Answer: 0.075 A Explain
This is a question about how current changes with frequency when an inductor is in an AC circuit, and the voltage stays the same. . The solving step is:

First, I know that for an inductor, the "resistance" it gives to AC current (we call this inductive reactance, X_L) depends on how fast the current is wiggling, which is the frequency (f). The faster it wiggles, the more "resistance" it has. So, X_L is directly proportional to frequency.

We also know that Voltage (V) = Current (I) times the "resistance" (X_L). Since the voltage from both generators is the same, we can write:
V = I1 * X_L1
V = I2 * X_L2

Since V is the same, then I1 * X_L1 = I2 * X_L2.

Now, let's think about the frequencies:
The first generator's frequency (f1) is 1.5 kHz.
The second generator's frequency (f2) is 6.0 kHz.

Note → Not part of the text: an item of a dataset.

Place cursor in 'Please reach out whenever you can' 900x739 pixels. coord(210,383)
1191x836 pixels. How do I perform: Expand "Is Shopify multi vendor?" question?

The second frequency is 6.0 / 1.5 = 4 times bigger than the first frequency.
Since X_L is directly proportional to frequency, the "resistance" (X_L2) of the inductor at the second frequency will be 4 times bigger than at the first frequency (X_L1). So, X_L2 = 4 * X_L1.

Now we can put that back into our equation:
I1 * X_L1 = I2 * (4 * X_L1)

We can divide both sides by X_L1 (because it's the same inductor):
I1 = I2 * 4

We know I1 is 0.30 A.
0.30 A = I2 * 4

To find I2, we just divide 0.30 A by 4:
I2 = 0.30 A / 4
I2 = 0.075 A

So, when the frequency goes up, the current goes down, because the inductor "resists" the current more! It's like trying to run through really thick mud – the faster you try to go (higher frequency), the harder it is (higher resistance), so you can't run as fast (lower current).

Alternative answer

Answer: <0.075 A> Explain
This is a question about <how inductors behave in AC circuits, especially how frequency affects them>. The solving step is:

First, I noticed that both generators give the same "push" (voltage). That's super important!
Next, I know that an inductor is like a special kind of resistor that changes its "resistance" depending on how fast the electricity wiggles (which is the frequency). The faster the wiggles, the more it "resists" the current.
Let's look at the frequencies:
* Generator 1: 1.5 kHz
* Generator 2: 6.0 kHz

To find out how much "more" it resists, I divided the second frequency by the first: 6.0 kHz / 1.5 kHz = 4.
This means the second generator's frequency is 4 times higher than the first one. Because the inductor resists 4 times more at this higher frequency, and the "push" (voltage) is the same, the current has to go down! It will go down by the same factor.

So, I took the current from the first generator (0.30 A) and divided it by 4:
0.30 A / 4 = 0.075 A.

That's how much current will be delivered by the second generator! It's like if you push a ball on smooth ground, it goes fast. If you push it on really sticky ground (more resistance), it goes slower, even if you push it with the same strength!